12


− 私達はみな溝の中に居る
− けれどもいるのさ
− 溝の中からでも
− 星を見上げる人がね



「ローズさん…委員長ですか?」
「ああ、そうだ」

推薦状が発行できたとの朗報にプラスして、ダンデさんから伝えられたこと。
それはリーグの最高責任者でもある委員長との面会だった。

「今回の件ではローズさんも色々と動いてくださったし…なにより会ってみたいと言われてな」
「わかりました。ぜひご挨拶させてください」
「そうか。なら明日、迎えに行く。急で悪いが準備をしててくれ」

通話は切らず、隣で座るおばさんにスマホをバトンタッチしてあたしは早速クローゼットへ向かった。
なんせお偉いさんに会うのだ。それなりの服装で行かなくては。
念の為にとこの間買っておいたちょっとキレイめのワンピースを取り出す。

「メラー」
「かわい?」
「ヌンメリャ!」
「ほんと〜?ありがと〜」
「ンメェラア〜」
「何してるんだ?」

お褒めヌメたとキャッキャしてると、不思議そうなホップが部屋の前に現れた。
そう言えばドア開けっ放しだったわね。

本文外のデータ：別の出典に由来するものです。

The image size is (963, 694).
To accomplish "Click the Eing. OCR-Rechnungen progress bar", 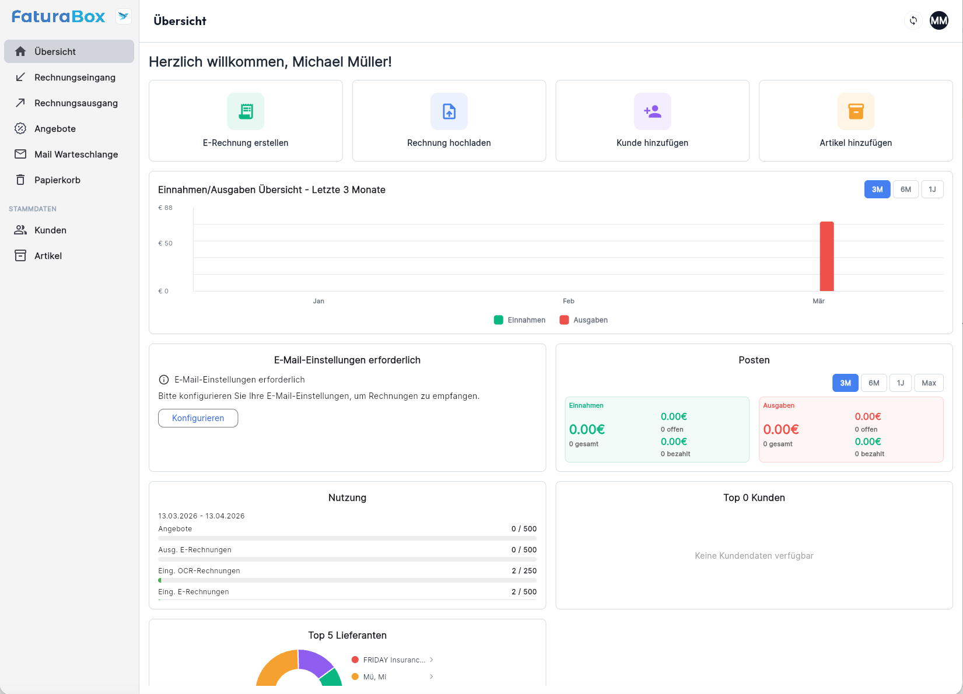I will [x=347, y=580].
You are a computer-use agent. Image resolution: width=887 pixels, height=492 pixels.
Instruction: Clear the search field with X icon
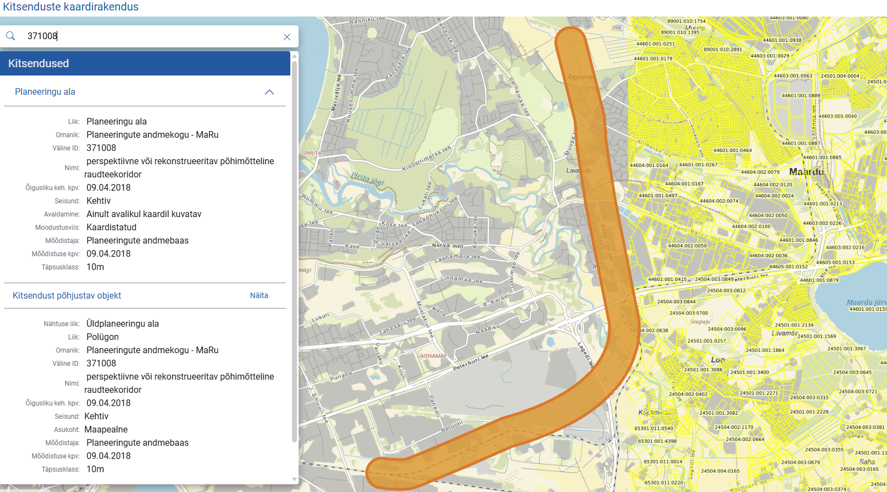[286, 37]
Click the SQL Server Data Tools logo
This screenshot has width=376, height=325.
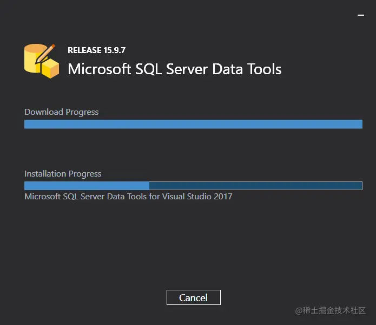(42, 61)
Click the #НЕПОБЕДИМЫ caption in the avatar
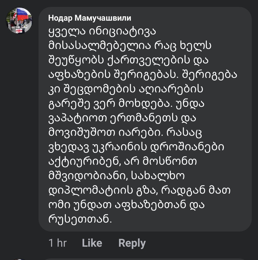The height and width of the screenshot is (260, 258). (19, 27)
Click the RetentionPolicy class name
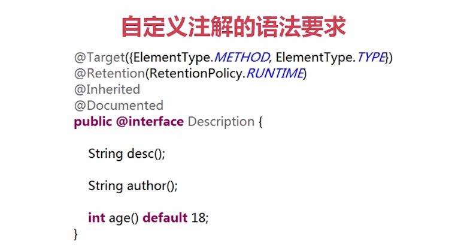This screenshot has height=249, width=476. click(196, 74)
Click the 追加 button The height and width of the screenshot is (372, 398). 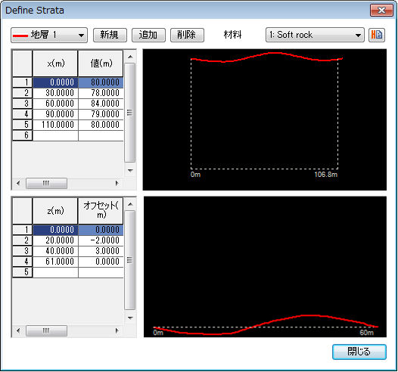(x=148, y=35)
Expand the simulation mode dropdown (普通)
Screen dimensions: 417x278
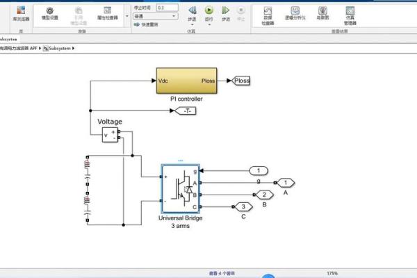156,15
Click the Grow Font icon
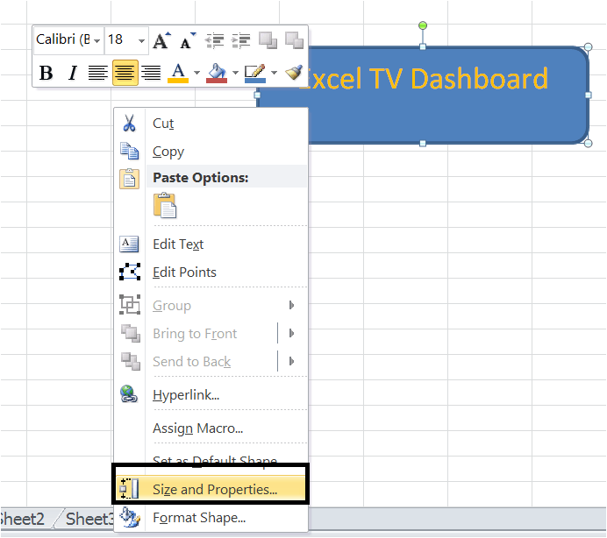This screenshot has height=538, width=607. click(161, 40)
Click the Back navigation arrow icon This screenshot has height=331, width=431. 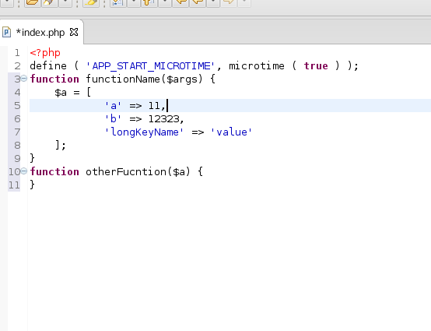click(x=198, y=2)
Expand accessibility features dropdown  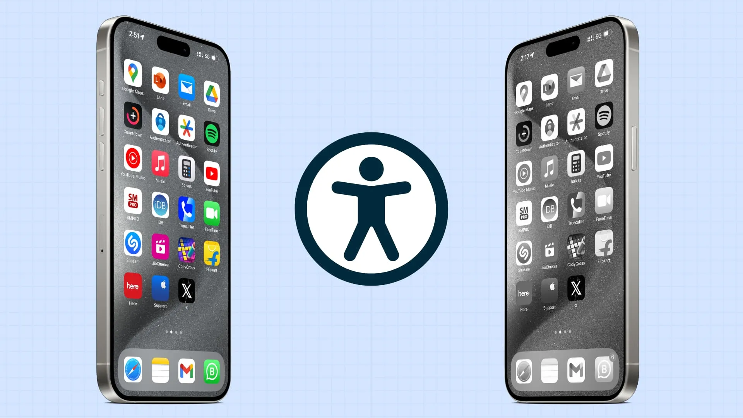372,209
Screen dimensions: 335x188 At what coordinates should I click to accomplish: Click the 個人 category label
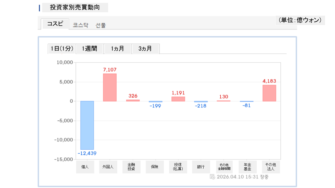[85, 167]
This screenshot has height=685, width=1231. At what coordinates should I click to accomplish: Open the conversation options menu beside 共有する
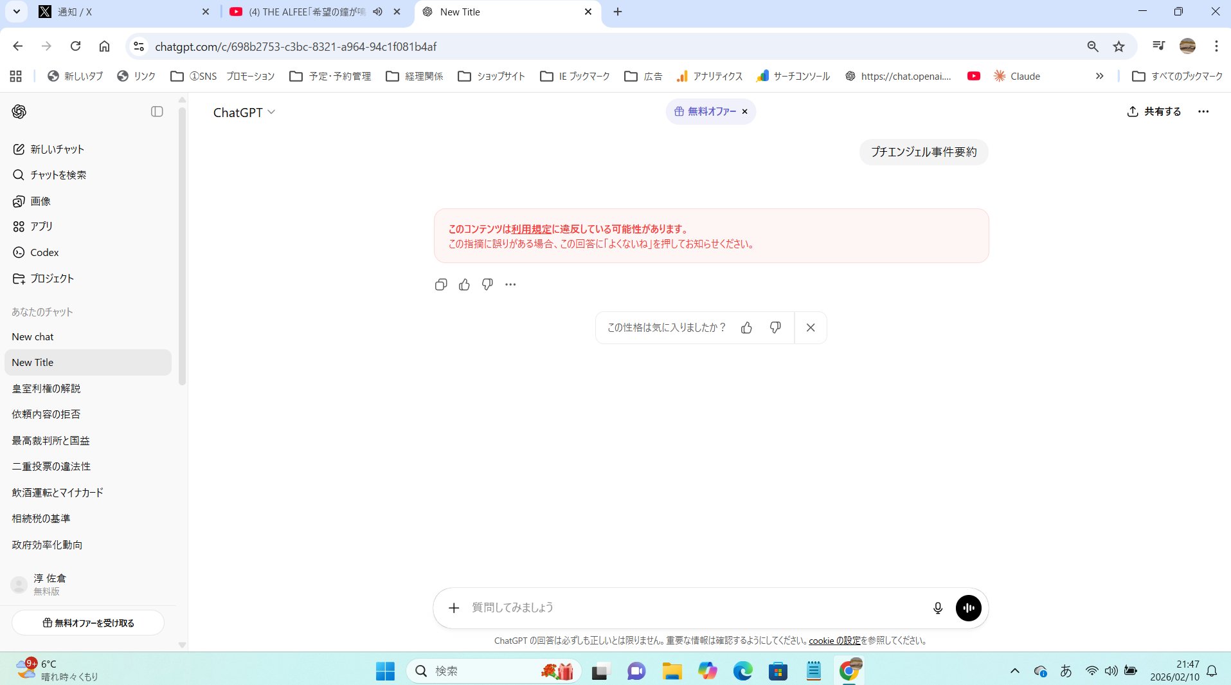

危うくこのまま脱ぐとこだった。

「明日ローズ委員長に会うことになったから、準備してる」
「え!?急だな」
「まあ忙しい人だもんね」

ホップがいるから試すのは止めておこう。サイズは問題ないだろうし。
皺にならないよう慎重に取り扱いつつハンガーに戻して壁にかけておく。
これでちょっと寝坊しても大丈夫。寝坊するなって話だけど。

「あたしが参加できるように、ローズさんも色々手伝ってくれたんだって。だから挨拶行こって」
「そっか。ナナシまだ推薦状もらってないもんな」

そうなのよねー。二人は既に受け取ってるのよねー。
更にはダイマックスバンドまでもらって準備万端、始まりの日を今か今かと心待ちにしている。

「でもこれであたしたちも出られるようになるもんねー」
「メー」

ヌメたに向かって首を傾げると、同じ方向にクニャンと曲がった。
うーん、かわいい。うちのヌメラは最強(のかわいさ)です。

「でもローズさんに会うなんて超レアだぞ!?俺まで緊張する…」
「そう?あたしは別に」
「ナナシってそういうとこあるよな」

どういうとこよ。でも緊張してないのは事実。
あたしにとってローズ委員長という存在は、“敏腕ビジネスパーソン”であって、歴史上の偉人や国のトップではない。
みんなと違う感覚だとわかってるけどしょうがない、だってあたしはローズさんのいない生活送ってたんだし。

「だから心配しなくていーよ。あがって変なこと言うとか、絶対ないもんねー」
「メー」



とかめちゃくちゃ余裕こいてたのに。

「こんにちは。キミがナナシくんですね」
「は、じめまして」

ダンデさんに連れられ、最上階のフロアであたしは委員長にお会いしていた。
穏やか。にこやか。落ち着いた声のトーンでもちょっとお茶目さがあって、好感の持てる人物だ。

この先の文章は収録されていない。